▸ Data for analysis
※
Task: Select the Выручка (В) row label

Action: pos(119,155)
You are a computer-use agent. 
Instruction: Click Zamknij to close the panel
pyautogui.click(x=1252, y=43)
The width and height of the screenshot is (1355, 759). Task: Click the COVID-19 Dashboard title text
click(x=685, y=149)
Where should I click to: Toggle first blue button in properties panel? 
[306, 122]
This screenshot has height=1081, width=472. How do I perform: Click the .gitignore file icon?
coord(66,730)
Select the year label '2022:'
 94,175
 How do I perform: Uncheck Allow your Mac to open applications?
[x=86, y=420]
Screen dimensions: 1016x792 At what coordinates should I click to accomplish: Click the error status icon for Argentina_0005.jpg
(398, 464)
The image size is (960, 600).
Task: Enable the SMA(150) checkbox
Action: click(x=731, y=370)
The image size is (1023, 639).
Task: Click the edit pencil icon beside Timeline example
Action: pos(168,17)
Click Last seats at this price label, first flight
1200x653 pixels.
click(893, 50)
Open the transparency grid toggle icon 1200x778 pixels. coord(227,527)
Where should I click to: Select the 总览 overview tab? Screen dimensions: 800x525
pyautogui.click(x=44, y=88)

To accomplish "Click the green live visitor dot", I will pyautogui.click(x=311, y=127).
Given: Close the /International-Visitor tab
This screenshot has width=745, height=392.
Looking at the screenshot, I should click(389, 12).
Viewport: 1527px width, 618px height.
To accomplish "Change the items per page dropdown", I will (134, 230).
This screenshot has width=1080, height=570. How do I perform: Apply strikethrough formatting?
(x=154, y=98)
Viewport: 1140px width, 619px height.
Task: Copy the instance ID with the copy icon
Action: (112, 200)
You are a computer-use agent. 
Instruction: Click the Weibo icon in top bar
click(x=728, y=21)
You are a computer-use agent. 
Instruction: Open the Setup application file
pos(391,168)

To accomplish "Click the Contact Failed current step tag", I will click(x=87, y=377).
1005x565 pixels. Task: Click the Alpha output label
※
▸ Problem
Where the string "will" turns up in a line of the data above, copy that whole line.

▸ Reply to the exercise
To accomplish "Click the green live visitor dot", I will pyautogui.click(x=311, y=127).
To accomplish "Change the items per page dropdown", I will (134, 230).
To accomplish "Click the Contact Failed current step tag", I will click(x=87, y=377).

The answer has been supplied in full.